WHAT IS REQUIRED ▸ For each line in the records, produce an exact copy.

[Records drawn from a dataset]
---
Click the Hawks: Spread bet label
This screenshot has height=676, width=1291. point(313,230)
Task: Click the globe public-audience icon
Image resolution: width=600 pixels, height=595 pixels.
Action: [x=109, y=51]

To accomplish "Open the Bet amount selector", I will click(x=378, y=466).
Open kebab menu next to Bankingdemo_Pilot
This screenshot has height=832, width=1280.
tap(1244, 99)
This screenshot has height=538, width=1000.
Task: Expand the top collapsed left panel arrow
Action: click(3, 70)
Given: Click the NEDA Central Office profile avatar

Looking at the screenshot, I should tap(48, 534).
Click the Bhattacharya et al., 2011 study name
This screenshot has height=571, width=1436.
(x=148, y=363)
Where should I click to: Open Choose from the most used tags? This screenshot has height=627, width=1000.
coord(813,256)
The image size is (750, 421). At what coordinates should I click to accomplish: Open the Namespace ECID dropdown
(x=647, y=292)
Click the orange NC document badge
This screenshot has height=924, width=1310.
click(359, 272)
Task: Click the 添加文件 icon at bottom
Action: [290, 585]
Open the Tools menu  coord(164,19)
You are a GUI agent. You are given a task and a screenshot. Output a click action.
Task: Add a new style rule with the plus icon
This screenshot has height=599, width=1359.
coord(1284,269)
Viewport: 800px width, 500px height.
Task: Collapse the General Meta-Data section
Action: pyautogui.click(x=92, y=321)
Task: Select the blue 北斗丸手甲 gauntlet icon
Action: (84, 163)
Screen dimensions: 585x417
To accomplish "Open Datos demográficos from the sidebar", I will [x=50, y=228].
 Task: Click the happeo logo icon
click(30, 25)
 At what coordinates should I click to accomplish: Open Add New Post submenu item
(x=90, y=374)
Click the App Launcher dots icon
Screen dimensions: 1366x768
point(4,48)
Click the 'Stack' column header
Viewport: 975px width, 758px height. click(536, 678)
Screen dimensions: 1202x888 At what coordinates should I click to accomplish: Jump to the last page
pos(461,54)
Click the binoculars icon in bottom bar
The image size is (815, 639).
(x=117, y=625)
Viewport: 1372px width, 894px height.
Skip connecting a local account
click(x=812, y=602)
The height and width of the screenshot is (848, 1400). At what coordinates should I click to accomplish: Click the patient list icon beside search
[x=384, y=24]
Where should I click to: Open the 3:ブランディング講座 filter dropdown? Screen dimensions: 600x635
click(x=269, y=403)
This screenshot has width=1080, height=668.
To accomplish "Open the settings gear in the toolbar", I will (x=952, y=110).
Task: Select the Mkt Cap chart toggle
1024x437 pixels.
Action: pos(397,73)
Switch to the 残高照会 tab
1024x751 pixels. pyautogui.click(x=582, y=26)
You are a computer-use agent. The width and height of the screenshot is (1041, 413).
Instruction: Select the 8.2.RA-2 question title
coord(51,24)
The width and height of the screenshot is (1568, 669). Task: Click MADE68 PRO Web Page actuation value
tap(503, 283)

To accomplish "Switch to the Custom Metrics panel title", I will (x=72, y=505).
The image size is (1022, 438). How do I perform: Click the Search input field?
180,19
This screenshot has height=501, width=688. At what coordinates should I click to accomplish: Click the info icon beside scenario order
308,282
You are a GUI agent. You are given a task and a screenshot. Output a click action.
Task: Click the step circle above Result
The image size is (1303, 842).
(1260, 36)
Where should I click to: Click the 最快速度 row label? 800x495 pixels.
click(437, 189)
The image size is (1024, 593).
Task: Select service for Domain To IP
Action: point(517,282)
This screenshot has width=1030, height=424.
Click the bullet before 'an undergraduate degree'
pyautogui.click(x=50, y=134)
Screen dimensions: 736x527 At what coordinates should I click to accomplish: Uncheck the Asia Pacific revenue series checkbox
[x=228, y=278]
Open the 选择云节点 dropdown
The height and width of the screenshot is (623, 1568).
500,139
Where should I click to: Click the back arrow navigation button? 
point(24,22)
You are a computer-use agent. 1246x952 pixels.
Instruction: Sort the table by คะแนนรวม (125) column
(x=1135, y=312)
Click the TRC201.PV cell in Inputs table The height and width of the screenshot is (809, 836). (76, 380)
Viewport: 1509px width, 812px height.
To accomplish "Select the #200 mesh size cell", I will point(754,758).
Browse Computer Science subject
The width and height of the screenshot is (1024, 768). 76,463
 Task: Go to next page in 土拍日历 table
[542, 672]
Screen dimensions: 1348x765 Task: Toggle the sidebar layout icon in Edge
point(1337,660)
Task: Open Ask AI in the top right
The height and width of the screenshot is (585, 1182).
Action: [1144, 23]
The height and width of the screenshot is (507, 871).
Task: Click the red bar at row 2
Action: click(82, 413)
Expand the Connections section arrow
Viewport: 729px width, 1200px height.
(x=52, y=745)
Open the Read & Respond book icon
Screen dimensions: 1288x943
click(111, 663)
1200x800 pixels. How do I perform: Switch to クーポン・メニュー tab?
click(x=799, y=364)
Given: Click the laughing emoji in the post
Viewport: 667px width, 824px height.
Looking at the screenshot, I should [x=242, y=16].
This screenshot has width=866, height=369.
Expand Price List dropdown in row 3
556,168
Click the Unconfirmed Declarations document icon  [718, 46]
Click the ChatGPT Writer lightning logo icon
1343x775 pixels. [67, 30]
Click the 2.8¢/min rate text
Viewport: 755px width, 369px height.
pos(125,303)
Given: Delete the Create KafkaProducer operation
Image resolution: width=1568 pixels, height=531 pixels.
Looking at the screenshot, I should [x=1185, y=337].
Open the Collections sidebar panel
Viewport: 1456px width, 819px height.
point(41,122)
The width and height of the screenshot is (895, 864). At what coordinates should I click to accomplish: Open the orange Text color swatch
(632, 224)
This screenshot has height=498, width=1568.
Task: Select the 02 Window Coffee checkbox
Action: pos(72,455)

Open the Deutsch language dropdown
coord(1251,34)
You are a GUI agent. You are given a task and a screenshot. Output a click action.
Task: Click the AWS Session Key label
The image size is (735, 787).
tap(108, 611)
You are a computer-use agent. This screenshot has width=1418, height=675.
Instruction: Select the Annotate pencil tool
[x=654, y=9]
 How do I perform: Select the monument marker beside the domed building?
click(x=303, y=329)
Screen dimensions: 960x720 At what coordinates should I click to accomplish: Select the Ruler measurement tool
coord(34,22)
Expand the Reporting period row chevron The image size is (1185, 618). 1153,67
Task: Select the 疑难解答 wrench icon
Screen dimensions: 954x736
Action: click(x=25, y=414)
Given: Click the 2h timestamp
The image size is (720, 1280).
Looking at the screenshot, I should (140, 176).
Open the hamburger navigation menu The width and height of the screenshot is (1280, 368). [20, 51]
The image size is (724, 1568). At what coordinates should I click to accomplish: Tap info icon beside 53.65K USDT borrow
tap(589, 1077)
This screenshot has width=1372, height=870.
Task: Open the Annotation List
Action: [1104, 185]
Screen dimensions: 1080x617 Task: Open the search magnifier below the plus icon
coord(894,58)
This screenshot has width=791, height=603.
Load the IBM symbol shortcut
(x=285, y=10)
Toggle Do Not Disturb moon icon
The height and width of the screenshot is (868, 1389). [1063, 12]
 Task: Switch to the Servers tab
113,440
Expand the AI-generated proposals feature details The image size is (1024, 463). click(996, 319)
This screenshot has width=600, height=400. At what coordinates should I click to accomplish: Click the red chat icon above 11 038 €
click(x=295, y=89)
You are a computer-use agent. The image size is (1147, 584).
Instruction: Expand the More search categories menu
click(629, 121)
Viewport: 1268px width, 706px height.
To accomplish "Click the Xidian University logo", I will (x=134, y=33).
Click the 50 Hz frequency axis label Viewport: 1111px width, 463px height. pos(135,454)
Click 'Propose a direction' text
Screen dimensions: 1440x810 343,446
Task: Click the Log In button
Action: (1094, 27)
---
PROBLEM SOLUTION ▸
Click the Hawks: Spread bet label
This screenshot has height=676, width=1291. point(313,230)
Task: Click the globe public-audience icon
Image resolution: width=600 pixels, height=595 pixels.
Action: [x=109, y=51]

To accomplish "Open the Bet amount selector", I will click(x=378, y=466).
Open kebab menu next to Bankingdemo_Pilot
This screenshot has height=832, width=1280.
tap(1244, 99)
This screenshot has height=538, width=1000.
Task: Expand the top collapsed left panel arrow
Action: click(3, 70)
Given: Click the NEDA Central Office profile avatar

Looking at the screenshot, I should tap(48, 534).
Click the Bhattacharya et al., 2011 study name
This screenshot has height=571, width=1436.
(x=148, y=363)
Where should I click to: Open Choose from the most used tags? This screenshot has height=627, width=1000.
coord(813,256)
The image size is (750, 421). At what coordinates should I click to accomplish: Open the Namespace ECID dropdown
(x=647, y=292)
Click the orange NC document badge
This screenshot has height=924, width=1310.
click(359, 272)
Task: Click the 添加文件 icon at bottom
Action: [290, 585]
Open the Tools menu  coord(164,19)
You are a GUI agent. You are given a task and a screenshot. Output a click action.
Task: Add a new style rule with the plus icon
This screenshot has height=599, width=1359.
coord(1284,269)
Viewport: 800px width, 500px height.
Task: Collapse the General Meta-Data section
Action: pyautogui.click(x=92, y=321)
Task: Select the blue 北斗丸手甲 gauntlet icon
Action: (84, 163)
Screen dimensions: 585x417
To accomplish "Open Datos demográficos from the sidebar", I will [x=50, y=228].
 Task: Click the happeo logo icon
click(30, 25)
 At what coordinates should I click to accomplish: Open Add New Post submenu item
(x=90, y=374)
Click the App Launcher dots icon
Screen dimensions: 1366x768
point(4,48)
Click the 'Stack' column header
Viewport: 975px width, 758px height. click(536, 678)
Screen dimensions: 1202x888 At what coordinates should I click to accomplish: Jump to the last page
pos(461,54)
Click the binoculars icon in bottom bar
The image size is (815, 639).
(x=117, y=625)
Viewport: 1372px width, 894px height.
Skip connecting a local account
click(x=812, y=602)
The height and width of the screenshot is (848, 1400). At what coordinates should I click to accomplish: Click the patient list icon beside search
[x=384, y=24]
Where should I click to: Open the 3:ブランディング講座 filter dropdown? Screen dimensions: 600x635
click(x=269, y=403)
This screenshot has width=1080, height=668.
To accomplish "Open the settings gear in the toolbar", I will (x=952, y=110).
Task: Select the Mkt Cap chart toggle
1024x437 pixels.
Action: pos(397,73)
Switch to the 残高照会 tab
1024x751 pixels. pyautogui.click(x=582, y=26)
You are a computer-use agent. The width and height of the screenshot is (1041, 413).
Instruction: Select the 8.2.RA-2 question title
coord(51,24)
The width and height of the screenshot is (1568, 669). Task: Click MADE68 PRO Web Page actuation value
tap(503, 283)

To accomplish "Switch to the Custom Metrics panel title", I will (x=72, y=505).
The image size is (1022, 438). How do I perform: Click the Search input field?
180,19
This screenshot has height=501, width=688. At what coordinates should I click to accomplish: Click the info icon beside scenario order
308,282
You are a GUI agent. You are given a task and a screenshot. Output a click action.
Task: Click the step circle above Result
The image size is (1303, 842).
(1260, 36)
Where should I click to: Click the 最快速度 row label? 800x495 pixels.
click(437, 189)
The image size is (1024, 593).
Task: Select service for Domain To IP
Action: point(517,282)
This screenshot has width=1030, height=424.
Click the bullet before 'an undergraduate degree'
pyautogui.click(x=50, y=134)
Screen dimensions: 736x527 At what coordinates should I click to accomplish: Uncheck the Asia Pacific revenue series checkbox
[x=228, y=278]
Open the 选择云节点 dropdown
The height and width of the screenshot is (623, 1568).
500,139
Where should I click to: Click the back arrow navigation button? 
point(24,22)
You are a computer-use agent. 1246x952 pixels.
Instruction: Sort the table by คะแนนรวม (125) column
(x=1135, y=312)
Click the TRC201.PV cell in Inputs table The height and width of the screenshot is (809, 836). (76, 380)
Viewport: 1509px width, 812px height.
To accomplish "Select the #200 mesh size cell", I will point(754,758).
Browse Computer Science subject
The width and height of the screenshot is (1024, 768). 76,463
 Task: Go to next page in 土拍日历 table
[542, 672]
Screen dimensions: 1348x765 Task: Toggle the sidebar layout icon in Edge
point(1337,660)
Task: Open Ask AI in the top right
The height and width of the screenshot is (585, 1182).
Action: [1144, 23]
The height and width of the screenshot is (507, 871).
Task: Click the red bar at row 2
Action: click(82, 413)
Expand the Connections section arrow
Viewport: 729px width, 1200px height.
(x=52, y=745)
Open the Read & Respond book icon
Screen dimensions: 1288x943
click(111, 663)
1200x800 pixels. How do I perform: Switch to クーポン・メニュー tab?
click(x=799, y=364)
Given: Click the laughing emoji in the post
Viewport: 667px width, 824px height.
Looking at the screenshot, I should [x=242, y=16].
This screenshot has width=866, height=369.
Expand Price List dropdown in row 3
556,168
Click the Unconfirmed Declarations document icon  [718, 46]
Click the ChatGPT Writer lightning logo icon
1343x775 pixels. [67, 30]
Click the 2.8¢/min rate text
Viewport: 755px width, 369px height.
pos(125,303)
Given: Delete the Create KafkaProducer operation
Image resolution: width=1568 pixels, height=531 pixels.
Looking at the screenshot, I should [x=1185, y=337].
Open the Collections sidebar panel
Viewport: 1456px width, 819px height.
point(41,122)
The width and height of the screenshot is (895, 864). At what coordinates should I click to accomplish: Open the orange Text color swatch
(632, 224)
This screenshot has height=498, width=1568.
Task: Select the 02 Window Coffee checkbox
Action: pos(72,455)

Open the Deutsch language dropdown
coord(1251,34)
You are a GUI agent. You are given a task and a screenshot. Output a click action.
Task: Click the AWS Session Key label
The image size is (735, 787).
tap(108, 611)
You are a computer-use agent. This screenshot has width=1418, height=675.
Instruction: Select the Annotate pencil tool
[x=654, y=9]
 How do I perform: Select the monument marker beside the domed building?
click(x=303, y=329)
Screen dimensions: 960x720 At what coordinates should I click to accomplish: Select the Ruler measurement tool
coord(34,22)
Expand the Reporting period row chevron The image size is (1185, 618). 1153,67
Task: Select the 疑难解答 wrench icon
Screen dimensions: 954x736
Action: click(x=25, y=414)
Given: Click the 2h timestamp
The image size is (720, 1280).
Looking at the screenshot, I should (140, 176).
Open the hamburger navigation menu The width and height of the screenshot is (1280, 368). [20, 51]
The image size is (724, 1568). At what coordinates should I click to accomplish: Tap info icon beside 53.65K USDT borrow
tap(589, 1077)
This screenshot has width=1372, height=870.
Task: Open the Annotation List
Action: [1104, 185]
Screen dimensions: 1080x617 Task: Open the search magnifier below the plus icon
coord(894,58)
This screenshot has width=791, height=603.
Load the IBM symbol shortcut
(x=285, y=10)
Toggle Do Not Disturb moon icon
The height and width of the screenshot is (868, 1389). [1063, 12]
 Task: Switch to the Servers tab
113,440
Expand the AI-generated proposals feature details The image size is (1024, 463). click(996, 319)
This screenshot has width=600, height=400. At what coordinates should I click to accomplish: Click the red chat icon above 11 038 €
click(x=295, y=89)
You are a computer-use agent. The image size is (1147, 584).
Instruction: Expand the More search categories menu
click(629, 121)
Viewport: 1268px width, 706px height.
To accomplish "Click the Xidian University logo", I will (x=134, y=33).
Click the 50 Hz frequency axis label Viewport: 1111px width, 463px height. pos(135,454)
Click 'Propose a direction' text
Screen dimensions: 1440x810 343,446
Task: Click the Log In button
Action: (1094, 27)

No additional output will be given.